Gather each line containing the string "computer" from these entries.

============

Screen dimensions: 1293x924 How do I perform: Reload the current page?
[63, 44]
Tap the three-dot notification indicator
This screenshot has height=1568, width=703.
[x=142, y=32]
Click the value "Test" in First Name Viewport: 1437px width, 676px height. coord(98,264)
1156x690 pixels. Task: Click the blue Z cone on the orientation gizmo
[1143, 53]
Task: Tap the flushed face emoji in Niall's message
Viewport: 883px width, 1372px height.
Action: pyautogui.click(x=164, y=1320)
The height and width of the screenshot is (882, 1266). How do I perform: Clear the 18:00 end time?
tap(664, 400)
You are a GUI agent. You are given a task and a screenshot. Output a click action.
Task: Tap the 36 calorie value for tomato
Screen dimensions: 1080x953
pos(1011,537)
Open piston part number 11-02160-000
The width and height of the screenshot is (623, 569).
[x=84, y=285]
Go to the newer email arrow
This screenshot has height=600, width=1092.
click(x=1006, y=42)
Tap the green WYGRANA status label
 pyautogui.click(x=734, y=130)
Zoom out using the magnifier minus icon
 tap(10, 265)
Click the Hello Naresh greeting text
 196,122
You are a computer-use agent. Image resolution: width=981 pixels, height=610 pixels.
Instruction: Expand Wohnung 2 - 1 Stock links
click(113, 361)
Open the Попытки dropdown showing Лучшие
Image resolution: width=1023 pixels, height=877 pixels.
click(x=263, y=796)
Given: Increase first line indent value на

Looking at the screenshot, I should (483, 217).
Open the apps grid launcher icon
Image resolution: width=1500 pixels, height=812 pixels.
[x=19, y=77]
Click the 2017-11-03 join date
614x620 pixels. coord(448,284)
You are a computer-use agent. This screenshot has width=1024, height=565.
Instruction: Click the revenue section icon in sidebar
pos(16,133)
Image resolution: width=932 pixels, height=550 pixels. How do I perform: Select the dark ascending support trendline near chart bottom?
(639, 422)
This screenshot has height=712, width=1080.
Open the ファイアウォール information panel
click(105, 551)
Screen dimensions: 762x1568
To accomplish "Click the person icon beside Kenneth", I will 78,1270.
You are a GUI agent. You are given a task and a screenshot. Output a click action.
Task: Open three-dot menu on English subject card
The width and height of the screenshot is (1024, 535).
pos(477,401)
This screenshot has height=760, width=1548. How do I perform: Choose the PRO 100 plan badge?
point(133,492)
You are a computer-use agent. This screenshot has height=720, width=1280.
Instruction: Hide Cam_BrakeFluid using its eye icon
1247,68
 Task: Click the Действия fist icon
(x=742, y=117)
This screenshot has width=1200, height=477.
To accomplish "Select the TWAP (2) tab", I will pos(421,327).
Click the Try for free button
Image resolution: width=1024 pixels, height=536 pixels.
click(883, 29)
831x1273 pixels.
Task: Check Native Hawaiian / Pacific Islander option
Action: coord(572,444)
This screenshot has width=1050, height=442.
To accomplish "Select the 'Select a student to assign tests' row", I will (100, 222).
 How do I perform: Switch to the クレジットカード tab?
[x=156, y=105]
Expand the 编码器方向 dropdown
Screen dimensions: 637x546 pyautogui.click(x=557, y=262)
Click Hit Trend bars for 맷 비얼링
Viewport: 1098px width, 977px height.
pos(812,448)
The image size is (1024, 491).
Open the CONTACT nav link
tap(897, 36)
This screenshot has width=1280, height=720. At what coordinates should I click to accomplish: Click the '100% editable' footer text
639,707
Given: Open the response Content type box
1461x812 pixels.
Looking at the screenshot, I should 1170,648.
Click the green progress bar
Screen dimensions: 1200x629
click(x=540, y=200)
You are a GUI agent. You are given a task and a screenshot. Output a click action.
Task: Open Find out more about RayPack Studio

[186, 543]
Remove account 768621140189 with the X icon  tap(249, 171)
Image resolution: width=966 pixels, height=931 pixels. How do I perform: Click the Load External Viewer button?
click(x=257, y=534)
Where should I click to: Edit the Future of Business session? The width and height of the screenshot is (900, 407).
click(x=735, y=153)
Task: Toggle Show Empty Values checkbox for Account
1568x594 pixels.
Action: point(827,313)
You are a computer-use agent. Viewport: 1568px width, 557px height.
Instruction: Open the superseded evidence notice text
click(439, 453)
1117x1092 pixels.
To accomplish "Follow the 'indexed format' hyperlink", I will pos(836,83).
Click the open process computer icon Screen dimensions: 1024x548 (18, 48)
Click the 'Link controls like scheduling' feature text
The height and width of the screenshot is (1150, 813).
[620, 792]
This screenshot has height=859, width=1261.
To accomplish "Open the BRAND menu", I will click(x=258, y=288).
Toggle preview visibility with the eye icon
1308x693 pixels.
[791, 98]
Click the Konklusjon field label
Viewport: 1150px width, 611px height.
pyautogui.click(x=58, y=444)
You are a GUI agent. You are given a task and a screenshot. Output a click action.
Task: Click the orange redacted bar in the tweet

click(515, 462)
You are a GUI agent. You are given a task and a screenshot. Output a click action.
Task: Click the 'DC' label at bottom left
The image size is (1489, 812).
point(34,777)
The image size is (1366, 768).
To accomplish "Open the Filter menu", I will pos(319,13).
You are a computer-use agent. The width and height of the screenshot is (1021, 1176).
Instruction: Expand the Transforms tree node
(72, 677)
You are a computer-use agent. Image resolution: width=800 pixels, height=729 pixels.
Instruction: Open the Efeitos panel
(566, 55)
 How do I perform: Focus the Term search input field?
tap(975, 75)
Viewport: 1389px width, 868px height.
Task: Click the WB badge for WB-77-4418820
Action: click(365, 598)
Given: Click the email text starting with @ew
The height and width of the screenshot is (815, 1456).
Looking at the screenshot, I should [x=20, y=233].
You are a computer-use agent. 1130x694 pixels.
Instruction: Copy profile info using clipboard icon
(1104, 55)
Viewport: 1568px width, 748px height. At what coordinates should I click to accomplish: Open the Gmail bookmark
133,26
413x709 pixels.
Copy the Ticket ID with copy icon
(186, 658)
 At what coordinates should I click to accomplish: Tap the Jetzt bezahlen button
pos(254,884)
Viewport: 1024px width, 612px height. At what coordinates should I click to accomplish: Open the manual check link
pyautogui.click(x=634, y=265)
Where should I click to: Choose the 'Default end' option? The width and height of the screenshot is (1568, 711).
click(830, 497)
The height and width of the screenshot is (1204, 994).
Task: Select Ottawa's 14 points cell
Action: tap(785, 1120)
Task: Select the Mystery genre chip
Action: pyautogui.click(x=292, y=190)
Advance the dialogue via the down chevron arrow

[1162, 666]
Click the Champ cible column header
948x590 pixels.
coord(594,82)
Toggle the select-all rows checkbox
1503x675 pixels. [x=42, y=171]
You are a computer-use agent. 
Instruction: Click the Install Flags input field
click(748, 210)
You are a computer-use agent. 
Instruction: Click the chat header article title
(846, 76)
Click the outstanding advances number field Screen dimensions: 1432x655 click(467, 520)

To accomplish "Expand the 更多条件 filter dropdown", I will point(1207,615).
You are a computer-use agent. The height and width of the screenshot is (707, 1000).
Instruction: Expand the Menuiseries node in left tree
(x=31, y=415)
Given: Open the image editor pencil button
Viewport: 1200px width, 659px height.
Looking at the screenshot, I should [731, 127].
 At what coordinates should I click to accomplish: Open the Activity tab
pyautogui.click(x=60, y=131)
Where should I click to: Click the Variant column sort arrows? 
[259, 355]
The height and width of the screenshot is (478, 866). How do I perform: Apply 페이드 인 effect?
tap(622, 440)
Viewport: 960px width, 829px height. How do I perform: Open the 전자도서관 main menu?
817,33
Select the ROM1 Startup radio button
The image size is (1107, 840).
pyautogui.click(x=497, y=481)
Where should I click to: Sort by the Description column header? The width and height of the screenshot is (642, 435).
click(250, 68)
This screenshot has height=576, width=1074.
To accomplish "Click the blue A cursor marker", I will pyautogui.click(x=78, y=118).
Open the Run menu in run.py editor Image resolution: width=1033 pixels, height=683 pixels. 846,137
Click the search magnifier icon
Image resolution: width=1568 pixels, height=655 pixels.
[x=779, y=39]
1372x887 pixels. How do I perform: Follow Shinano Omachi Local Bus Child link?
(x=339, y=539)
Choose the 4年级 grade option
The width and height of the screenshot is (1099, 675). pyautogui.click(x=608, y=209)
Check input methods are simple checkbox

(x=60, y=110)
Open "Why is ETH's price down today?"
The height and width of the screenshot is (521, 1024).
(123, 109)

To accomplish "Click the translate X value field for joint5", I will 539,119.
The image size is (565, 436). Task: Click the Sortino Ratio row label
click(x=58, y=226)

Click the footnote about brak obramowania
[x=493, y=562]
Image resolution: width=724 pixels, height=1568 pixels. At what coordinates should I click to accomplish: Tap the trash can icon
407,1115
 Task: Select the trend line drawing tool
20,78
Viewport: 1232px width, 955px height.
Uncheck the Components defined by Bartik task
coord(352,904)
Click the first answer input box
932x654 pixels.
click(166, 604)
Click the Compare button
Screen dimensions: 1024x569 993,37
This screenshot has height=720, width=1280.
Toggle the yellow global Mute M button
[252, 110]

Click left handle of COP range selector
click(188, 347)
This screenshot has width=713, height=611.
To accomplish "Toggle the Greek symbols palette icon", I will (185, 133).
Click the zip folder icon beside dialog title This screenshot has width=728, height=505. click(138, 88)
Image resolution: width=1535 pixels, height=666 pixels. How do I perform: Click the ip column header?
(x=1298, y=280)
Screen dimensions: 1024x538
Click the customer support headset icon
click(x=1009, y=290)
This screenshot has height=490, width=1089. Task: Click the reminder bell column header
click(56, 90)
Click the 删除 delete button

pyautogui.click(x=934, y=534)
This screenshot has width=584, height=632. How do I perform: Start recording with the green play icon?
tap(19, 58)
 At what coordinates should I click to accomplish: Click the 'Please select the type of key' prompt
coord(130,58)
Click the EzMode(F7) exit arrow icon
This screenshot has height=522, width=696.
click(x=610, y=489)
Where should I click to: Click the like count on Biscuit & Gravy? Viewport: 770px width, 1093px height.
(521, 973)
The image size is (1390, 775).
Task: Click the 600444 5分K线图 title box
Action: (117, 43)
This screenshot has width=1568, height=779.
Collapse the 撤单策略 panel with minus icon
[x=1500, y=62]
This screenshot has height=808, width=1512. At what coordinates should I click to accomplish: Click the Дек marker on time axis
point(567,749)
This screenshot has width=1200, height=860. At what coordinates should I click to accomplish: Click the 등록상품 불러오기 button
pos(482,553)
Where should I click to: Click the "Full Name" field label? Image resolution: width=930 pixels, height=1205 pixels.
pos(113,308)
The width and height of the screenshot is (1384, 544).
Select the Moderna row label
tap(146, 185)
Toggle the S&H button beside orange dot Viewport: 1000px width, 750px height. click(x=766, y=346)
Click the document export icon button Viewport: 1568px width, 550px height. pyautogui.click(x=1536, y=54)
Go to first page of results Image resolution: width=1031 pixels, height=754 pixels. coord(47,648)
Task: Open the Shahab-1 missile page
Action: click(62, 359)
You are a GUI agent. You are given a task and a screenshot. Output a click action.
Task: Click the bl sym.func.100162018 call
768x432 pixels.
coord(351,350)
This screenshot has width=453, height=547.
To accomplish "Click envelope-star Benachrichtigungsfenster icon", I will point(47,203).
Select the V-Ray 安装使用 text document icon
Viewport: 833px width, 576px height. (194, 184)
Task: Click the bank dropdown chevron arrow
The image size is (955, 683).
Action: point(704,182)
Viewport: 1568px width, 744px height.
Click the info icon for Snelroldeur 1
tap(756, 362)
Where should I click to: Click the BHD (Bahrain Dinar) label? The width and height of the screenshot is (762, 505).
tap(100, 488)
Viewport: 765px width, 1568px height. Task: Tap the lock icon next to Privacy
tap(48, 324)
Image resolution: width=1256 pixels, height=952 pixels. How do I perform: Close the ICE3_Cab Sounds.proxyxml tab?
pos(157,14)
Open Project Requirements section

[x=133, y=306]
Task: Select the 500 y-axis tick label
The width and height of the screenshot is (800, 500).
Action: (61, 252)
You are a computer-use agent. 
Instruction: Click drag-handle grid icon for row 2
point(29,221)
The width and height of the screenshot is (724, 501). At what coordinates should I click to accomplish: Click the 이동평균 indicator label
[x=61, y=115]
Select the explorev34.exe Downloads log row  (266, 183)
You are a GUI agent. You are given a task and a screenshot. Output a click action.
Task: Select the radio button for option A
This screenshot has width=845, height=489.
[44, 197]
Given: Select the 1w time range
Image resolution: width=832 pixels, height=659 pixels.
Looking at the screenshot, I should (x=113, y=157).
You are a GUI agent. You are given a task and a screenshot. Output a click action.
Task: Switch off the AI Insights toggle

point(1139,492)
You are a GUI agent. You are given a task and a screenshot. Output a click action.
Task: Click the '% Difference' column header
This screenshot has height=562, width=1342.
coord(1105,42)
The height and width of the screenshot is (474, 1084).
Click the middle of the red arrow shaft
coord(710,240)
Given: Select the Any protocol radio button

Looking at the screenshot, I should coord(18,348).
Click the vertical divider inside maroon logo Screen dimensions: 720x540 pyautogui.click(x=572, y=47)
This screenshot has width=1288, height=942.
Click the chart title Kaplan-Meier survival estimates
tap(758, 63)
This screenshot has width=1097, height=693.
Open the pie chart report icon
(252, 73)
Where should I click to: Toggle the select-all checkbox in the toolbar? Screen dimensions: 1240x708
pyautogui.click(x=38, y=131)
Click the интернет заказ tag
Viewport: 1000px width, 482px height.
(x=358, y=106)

============

• _Exercise result_:
You are a computer-use agent. Image resolution: width=981 pixels, height=610 pixels.
You are a computer-use agent. This screenshot has width=1024, height=565.
You are a computer-use agent. This screenshot has height=720, width=1280.
You are a computer-use agent. Viewport: 1568px width, 557px height.
Click the open process computer icon Screen dimensions: 1024x548 (18, 48)
You are a computer-use agent. The width and height of the screenshot is (1021, 1176).
You are a computer-use agent. Image resolution: width=800 pixels, height=729 pixels.
You are a computer-use agent. 1130x694 pixels.
You are a computer-use agent. 
You are a computer-use agent. 
You are a computer-use agent. The height and width of the screenshot is (707, 1000).
You are a computer-use agent. 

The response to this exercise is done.